Important Update: We’re proud to announce that we’ve successfully published the First Edition of Video Bioinformatics: From Live Imaging to Knowledge (Link), the first book to review the emerging interdisciplinary field of Video Bioinformatics.
The Vision of the Video Bioinformatics IGERT is to integrate expertise from the life sciences, computer science, electrical engineering, and bioengineering to enable breakthrough capabilities in understanding biological processes that are by nature continuous and dynamic. Dr. Bhanu defines Video Bioinformatics as The automated processing, analysis, understanding, data mining, visualization, query-based retrieval/storage of biological spatiotemporal events/data and knowledge extracted from videos obtained with spatial resolution varying from nanometer to meter of scale and temporal resolution varying from seconds to days and months. Life sciences students will gain an understanding of the engineering principles involved in imaging, video processing, analysis, data mining, and databases. Engineering students will learn biological imaging techniques, design of experiments and modeling of phenomena, and they will gain a finer appreciation for the biological community's needs. These Ph.D. students will be pioneers with cross-disciplinary capability needed to solve societal problems in the 21st century.

■ ■ ■ ■ ■ ■ ■

*List of tasks:*
1) List every field that the Video Bioinformatics passage says the IGERT integrates expertise from.
2) Write out everything from "Important Update: We’re" down to "of Video Bioinformatics." in the Video Bioinformatics passage, word for word.
The items after this point have no part in this work.

■ ■ ■ ■ ■ ■ ■

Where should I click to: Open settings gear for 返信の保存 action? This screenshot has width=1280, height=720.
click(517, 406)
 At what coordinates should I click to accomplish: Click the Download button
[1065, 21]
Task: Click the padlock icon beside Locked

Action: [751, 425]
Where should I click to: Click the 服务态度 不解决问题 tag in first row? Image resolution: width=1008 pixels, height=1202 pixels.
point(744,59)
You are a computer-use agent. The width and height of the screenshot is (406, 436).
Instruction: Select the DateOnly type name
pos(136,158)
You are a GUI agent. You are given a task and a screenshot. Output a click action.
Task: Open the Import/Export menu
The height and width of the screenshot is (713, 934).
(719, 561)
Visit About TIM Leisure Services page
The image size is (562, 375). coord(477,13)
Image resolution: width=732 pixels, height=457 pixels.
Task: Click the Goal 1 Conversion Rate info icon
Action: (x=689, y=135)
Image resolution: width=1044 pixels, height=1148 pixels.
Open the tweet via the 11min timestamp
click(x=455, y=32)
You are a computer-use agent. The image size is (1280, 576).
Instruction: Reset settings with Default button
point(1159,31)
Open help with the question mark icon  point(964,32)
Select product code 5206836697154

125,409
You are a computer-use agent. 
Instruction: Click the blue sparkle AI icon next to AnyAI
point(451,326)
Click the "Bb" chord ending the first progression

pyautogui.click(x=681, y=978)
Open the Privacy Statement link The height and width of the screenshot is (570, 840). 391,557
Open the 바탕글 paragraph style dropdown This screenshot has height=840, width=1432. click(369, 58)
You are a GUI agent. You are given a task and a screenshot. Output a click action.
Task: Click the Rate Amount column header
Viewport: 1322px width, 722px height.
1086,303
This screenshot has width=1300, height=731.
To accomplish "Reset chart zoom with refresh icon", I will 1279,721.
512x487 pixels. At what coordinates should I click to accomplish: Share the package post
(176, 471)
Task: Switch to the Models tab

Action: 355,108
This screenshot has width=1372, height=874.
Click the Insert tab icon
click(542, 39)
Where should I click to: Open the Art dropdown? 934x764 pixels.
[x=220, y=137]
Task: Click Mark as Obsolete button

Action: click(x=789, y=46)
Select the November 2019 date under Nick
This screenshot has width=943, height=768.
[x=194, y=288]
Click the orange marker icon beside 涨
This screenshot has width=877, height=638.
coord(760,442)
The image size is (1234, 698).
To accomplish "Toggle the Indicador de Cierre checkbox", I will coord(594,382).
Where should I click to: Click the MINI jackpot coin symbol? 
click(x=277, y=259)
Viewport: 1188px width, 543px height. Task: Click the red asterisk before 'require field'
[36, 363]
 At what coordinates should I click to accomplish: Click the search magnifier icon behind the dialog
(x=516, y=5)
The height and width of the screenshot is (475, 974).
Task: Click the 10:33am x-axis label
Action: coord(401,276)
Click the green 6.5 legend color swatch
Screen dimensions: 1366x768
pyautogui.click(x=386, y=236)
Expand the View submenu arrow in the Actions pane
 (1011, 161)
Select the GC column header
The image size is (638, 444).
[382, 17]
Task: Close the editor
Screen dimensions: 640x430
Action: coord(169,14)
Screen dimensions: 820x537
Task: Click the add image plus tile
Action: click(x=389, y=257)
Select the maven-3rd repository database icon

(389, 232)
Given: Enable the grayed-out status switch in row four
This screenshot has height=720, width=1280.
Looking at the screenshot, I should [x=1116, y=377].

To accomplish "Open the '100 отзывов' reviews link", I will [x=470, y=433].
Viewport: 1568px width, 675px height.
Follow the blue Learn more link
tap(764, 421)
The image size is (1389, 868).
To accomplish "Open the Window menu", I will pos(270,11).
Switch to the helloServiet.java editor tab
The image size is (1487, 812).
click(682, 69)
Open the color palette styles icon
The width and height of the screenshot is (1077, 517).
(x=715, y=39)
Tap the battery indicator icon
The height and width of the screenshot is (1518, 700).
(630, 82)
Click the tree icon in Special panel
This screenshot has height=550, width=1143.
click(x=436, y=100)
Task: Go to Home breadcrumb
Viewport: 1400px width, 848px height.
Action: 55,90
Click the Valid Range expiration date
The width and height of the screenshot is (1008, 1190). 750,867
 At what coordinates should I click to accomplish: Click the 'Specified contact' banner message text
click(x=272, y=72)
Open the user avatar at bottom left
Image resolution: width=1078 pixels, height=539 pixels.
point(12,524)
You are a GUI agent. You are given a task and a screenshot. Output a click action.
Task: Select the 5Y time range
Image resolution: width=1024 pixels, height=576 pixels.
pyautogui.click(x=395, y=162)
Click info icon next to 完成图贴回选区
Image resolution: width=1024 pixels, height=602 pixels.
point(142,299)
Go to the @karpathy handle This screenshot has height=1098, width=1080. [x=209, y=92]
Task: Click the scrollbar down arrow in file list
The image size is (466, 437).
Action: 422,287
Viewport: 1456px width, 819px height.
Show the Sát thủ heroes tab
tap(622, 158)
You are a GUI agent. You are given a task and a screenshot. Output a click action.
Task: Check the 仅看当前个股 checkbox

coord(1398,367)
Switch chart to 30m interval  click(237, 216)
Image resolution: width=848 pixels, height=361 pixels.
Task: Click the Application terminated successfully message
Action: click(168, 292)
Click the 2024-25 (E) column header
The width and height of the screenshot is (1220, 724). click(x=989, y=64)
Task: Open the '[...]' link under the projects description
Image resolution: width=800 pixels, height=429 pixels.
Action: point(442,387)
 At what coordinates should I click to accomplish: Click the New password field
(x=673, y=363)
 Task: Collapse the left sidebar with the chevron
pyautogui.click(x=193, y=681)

■ ■ ■ ■ ■ ■ ■

*Solution set:*
1) life sciences, computer science, electrical engineering, bioengineering

2)
Important Update: We’re proud to announce that we’ve successfully published the First Edition of Video Bioinformatics: From Live Imaging to Knowledge (Link), the first book to review the emerging interdisciplinary field of Video Bioinformatics.